The People’s Bank of China (PBOC) controls the onshore yuan’s (CNY) exchange rate against the US dollar by maintaining a strict trading range around a daily fixed mid-point. Following the New York market close, the PBOC announces the onshore yuan’s fixing rate for the next trading day. It determines the fixing against the US dollar using a weighted average from quotations submitted by market makers. Although the mechanism was last updated in January 2020, the PBOC remains the primary driver of the onshore yuan’s value, with the goal of maintaining currency stability.
Meanwhile, the offshore yuan (CNH) trades more freely and is less tightly controlled than the onshore yuan. While the PBOC does influence the CNH, it is predominantly driven by market forces, such as supply and demand. The increasing opening of China’s financial markets to foreign investors has led to a growing influence of the offshore yuan on the onshore yuan, with the gap between the two rates narrowing. However, the PBOC still remains the ultimate arbiter of the onshore yuan’s value.
China has been steadily pursuing financial liberalization and internationalization of the yuan as part of its long-term strategic plans. A more market-oriented exchange rate regime is a vital part of achieving these goals. However, the PBOC also seeks to ensure stability in the domestic financial system and the broader economy. Speculation and rapid capital outflows can lead to significant yuan volatility, which harms China’s growth and financial stability.
As such, the PBOC’s management of the yuan’s exchange rate is a balancing act between encouraging market forces and maintaining stability. To this end, the PBOC has implemented several tools and policies to stabilize the currency. These include intervening in the foreign exchange markets by selling US dollars and buying yuan; increasing the supply of offshore yuan to ensure that offshore investors have sufficient liquidity; implementing macro-prudential policies to promote capital inflows; and tightening regulations on capital outflows. Additionally, the PBOC directly influences the onshore yuan through the daily fixing.
In recent years, the PBOC has shown increased tolerance for exchange rate flexibility, reflecting both structural reforms in China’s financial system and an evolving view among policymakers. In 2015, the PBOC famously devalued the yuan, triggering a massive sell-off in global financial markets. However, that event also marked the beginning of a more flexible exchange rate regime and increased market influence on the yuan’s value.
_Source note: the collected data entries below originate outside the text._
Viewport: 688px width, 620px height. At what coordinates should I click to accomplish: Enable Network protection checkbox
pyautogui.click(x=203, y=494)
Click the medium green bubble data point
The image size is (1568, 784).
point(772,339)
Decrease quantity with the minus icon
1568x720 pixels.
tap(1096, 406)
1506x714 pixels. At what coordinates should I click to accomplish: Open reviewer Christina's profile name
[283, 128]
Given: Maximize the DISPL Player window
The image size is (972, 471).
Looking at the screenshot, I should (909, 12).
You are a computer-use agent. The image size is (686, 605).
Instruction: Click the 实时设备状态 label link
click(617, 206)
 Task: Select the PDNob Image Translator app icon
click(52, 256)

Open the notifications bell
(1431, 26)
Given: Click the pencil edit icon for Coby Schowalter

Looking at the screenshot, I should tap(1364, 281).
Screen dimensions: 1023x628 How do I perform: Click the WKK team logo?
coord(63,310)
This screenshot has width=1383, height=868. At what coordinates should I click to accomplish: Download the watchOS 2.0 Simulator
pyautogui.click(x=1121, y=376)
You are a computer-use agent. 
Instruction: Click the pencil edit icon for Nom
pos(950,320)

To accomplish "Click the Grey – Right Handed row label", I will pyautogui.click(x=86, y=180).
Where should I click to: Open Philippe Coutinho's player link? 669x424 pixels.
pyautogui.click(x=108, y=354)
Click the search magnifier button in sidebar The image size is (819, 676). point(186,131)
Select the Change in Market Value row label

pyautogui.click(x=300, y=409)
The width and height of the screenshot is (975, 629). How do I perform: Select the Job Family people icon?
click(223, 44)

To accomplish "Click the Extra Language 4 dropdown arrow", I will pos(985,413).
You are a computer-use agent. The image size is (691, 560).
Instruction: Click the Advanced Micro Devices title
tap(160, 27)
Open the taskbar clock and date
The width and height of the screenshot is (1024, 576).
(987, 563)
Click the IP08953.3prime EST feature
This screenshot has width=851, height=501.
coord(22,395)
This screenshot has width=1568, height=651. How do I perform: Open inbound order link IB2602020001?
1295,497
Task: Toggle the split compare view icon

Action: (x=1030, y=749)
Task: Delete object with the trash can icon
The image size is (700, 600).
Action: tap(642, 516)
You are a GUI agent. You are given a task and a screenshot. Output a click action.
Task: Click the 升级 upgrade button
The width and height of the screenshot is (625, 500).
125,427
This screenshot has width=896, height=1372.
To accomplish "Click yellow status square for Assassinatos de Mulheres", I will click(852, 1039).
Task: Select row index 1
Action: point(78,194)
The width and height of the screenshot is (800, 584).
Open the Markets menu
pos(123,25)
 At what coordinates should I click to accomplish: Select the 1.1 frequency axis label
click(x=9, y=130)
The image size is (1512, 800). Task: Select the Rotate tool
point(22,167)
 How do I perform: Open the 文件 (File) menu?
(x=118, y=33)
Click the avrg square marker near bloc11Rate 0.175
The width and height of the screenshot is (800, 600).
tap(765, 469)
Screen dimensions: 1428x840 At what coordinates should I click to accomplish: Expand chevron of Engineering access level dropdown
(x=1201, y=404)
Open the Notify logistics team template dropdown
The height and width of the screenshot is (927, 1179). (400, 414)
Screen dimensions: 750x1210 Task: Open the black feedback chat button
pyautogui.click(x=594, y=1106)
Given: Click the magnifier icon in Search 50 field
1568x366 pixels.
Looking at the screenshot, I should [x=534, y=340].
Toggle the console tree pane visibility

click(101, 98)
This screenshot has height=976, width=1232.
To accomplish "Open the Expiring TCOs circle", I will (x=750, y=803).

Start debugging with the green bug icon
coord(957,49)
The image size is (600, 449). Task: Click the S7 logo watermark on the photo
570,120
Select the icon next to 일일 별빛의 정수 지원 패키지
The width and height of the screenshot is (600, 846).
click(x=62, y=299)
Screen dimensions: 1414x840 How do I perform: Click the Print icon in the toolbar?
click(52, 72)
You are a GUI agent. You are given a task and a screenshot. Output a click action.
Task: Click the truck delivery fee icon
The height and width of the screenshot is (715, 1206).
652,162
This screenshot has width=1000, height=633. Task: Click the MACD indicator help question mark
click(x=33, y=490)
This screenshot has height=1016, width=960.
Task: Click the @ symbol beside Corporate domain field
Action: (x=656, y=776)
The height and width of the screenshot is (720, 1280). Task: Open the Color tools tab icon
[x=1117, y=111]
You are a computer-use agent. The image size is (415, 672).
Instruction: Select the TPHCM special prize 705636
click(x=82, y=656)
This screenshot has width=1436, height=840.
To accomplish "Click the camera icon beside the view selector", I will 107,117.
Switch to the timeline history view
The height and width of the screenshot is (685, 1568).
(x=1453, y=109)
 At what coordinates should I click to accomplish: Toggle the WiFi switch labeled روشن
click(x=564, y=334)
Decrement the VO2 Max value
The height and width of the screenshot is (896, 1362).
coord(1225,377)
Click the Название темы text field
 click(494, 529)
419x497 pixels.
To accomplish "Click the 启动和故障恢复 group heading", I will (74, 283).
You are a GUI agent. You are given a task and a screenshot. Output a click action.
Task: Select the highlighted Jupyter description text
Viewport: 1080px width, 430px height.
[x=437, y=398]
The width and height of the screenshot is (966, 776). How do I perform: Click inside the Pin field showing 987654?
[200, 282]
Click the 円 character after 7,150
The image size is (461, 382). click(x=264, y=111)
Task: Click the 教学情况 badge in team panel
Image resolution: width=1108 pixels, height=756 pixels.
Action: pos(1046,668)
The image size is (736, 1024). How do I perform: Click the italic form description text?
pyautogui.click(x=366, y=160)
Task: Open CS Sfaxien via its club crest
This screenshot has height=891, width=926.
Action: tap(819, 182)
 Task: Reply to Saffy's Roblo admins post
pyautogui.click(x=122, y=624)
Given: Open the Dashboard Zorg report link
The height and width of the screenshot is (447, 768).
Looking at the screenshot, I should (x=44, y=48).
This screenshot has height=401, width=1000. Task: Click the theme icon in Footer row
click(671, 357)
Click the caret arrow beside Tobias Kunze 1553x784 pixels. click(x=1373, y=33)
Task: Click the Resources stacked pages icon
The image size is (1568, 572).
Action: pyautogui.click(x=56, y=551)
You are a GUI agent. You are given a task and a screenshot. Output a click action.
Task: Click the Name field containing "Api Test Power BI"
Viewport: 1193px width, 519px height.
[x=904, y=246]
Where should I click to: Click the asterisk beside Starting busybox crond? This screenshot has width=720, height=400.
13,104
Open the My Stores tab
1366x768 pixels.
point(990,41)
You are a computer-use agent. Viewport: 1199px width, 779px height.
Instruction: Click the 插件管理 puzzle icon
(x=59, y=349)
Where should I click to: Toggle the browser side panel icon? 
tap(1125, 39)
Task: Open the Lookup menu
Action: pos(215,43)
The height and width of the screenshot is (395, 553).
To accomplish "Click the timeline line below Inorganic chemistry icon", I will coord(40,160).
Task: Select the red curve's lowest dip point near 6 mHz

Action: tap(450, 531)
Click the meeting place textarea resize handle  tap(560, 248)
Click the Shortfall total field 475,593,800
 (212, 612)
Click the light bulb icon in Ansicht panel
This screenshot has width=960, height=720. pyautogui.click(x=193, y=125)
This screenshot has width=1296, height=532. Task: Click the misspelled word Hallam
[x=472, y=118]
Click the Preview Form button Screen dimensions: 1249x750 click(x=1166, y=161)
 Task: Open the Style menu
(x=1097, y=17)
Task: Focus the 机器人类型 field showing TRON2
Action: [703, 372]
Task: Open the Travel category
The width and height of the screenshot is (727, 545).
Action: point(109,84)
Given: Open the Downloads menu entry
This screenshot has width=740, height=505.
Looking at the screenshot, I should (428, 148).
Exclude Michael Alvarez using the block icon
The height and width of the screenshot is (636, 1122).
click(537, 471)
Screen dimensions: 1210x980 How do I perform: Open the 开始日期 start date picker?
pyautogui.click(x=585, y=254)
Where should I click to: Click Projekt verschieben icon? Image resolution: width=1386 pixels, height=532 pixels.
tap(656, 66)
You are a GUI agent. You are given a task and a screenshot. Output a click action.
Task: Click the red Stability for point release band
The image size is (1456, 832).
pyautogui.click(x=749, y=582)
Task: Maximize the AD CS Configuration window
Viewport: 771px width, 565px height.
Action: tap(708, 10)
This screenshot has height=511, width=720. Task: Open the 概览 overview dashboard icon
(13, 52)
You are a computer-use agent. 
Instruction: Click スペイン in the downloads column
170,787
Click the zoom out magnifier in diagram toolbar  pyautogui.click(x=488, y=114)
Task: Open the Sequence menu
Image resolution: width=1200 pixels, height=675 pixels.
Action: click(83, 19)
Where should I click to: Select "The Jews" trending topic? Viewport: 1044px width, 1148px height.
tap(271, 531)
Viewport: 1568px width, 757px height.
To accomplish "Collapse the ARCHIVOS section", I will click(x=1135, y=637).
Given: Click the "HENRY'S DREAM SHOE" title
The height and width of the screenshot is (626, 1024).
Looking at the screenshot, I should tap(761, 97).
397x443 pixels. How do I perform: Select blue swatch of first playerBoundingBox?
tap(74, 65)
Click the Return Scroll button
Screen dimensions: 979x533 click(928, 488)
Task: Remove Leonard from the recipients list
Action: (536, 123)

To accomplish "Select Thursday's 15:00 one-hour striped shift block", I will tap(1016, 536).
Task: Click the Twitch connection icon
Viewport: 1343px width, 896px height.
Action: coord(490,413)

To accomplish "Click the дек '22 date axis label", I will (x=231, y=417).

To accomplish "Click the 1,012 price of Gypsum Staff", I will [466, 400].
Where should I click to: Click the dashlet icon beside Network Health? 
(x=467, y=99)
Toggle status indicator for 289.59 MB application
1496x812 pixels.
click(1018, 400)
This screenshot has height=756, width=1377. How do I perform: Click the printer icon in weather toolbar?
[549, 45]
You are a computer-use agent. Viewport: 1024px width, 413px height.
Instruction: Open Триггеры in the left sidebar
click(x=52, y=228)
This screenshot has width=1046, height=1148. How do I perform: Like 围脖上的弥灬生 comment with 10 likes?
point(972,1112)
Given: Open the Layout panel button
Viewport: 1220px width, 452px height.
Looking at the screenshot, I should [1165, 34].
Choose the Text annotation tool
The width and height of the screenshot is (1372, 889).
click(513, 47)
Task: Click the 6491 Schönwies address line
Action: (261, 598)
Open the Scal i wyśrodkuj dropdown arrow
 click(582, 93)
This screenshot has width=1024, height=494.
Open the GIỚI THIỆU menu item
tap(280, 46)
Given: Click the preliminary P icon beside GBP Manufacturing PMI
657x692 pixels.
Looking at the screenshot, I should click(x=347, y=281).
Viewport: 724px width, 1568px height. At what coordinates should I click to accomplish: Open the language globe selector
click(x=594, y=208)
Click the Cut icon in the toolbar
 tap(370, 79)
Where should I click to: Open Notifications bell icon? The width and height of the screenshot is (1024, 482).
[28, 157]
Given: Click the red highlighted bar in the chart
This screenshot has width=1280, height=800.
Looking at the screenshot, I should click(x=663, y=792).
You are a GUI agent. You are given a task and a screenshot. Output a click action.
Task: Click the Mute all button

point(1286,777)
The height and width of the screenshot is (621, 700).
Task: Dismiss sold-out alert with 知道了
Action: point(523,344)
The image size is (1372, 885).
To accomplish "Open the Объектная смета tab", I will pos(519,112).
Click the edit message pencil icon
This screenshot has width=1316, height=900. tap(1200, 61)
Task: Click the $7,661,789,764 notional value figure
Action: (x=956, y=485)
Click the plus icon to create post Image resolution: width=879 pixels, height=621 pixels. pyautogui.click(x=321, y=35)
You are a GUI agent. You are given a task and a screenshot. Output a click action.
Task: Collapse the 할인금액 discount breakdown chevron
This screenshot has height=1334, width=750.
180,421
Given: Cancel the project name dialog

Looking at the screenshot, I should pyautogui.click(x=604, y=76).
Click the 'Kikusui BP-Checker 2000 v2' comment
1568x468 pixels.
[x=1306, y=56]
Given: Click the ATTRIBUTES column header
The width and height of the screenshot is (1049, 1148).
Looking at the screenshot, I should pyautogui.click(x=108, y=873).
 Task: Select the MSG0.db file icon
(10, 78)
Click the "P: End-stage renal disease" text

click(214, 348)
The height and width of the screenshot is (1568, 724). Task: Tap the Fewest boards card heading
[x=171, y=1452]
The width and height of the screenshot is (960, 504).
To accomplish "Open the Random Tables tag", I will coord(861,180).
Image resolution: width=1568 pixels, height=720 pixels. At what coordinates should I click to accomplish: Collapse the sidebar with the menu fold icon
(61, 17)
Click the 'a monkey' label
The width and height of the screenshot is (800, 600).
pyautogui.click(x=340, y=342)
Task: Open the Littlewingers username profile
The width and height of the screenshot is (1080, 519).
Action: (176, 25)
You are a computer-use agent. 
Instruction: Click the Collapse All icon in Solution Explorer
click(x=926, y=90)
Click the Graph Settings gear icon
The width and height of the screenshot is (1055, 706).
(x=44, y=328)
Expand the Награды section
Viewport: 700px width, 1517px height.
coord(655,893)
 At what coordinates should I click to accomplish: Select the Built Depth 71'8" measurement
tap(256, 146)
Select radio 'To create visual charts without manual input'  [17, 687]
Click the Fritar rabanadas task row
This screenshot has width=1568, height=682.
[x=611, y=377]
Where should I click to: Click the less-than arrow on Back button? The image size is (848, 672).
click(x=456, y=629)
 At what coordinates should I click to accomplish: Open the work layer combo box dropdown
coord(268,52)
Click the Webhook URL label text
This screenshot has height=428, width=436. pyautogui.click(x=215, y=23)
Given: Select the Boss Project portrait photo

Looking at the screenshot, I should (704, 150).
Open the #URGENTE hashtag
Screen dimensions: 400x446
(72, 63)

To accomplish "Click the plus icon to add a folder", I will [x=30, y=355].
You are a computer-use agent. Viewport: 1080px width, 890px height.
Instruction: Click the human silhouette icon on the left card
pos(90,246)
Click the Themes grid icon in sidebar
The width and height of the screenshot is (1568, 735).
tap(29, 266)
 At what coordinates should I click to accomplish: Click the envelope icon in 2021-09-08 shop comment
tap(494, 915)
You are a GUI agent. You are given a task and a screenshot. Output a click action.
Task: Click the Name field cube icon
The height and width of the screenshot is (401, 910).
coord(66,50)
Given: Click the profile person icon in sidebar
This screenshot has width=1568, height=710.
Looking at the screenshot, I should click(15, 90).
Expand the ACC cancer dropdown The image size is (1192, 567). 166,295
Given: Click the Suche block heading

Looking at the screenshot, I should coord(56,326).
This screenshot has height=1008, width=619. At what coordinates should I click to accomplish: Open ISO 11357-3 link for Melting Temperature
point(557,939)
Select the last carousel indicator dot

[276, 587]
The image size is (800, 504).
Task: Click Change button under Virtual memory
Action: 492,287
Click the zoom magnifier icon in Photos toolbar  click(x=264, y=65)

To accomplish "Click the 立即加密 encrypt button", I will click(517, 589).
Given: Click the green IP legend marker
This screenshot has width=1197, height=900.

Today, the PBOC retains tight control over the onshore yuan’s exchange rate, but allows for a certain degree of flexibility. In recent trade, for example, the PBOC set the yuan at 6.8854 against the US dollar, compared to the last close of 6.8855. This slight adjustment indicates the PBOC’s willingness to accommodate market-inspired exchange rate moves, further signaling China’s gradual allowance for a more market-determined and flexible exchange rate regime.
Looking ahead, China’s ongoing efforts to liberalize its financial markets and internationalize the yuan will likely see the PBOC gradually loosen its grip on the currency. However, it will continue to balance market liberalization with domestic stability. As such, while the onshore yuan’s exchange rate will increasingly reflect market forces, the PBOC will maintain a crucial role in guiding its value to safeguard China’s broader macroeconomic interests.
Overall, the PBOC’s management of the yuan’s exchange rate is a delicate dance between promoting greater market influence and ensuring stability in the domestic financial system. As China’s markets further liberalize and become more integrated with the global financial system, the PBOC will likely continue to adjust its approach to exchange rate management. In the short to medium term, the PBOC is expected to retain control over the onshore yuan’s value, while allowing for increased flexibility in response to market pressures.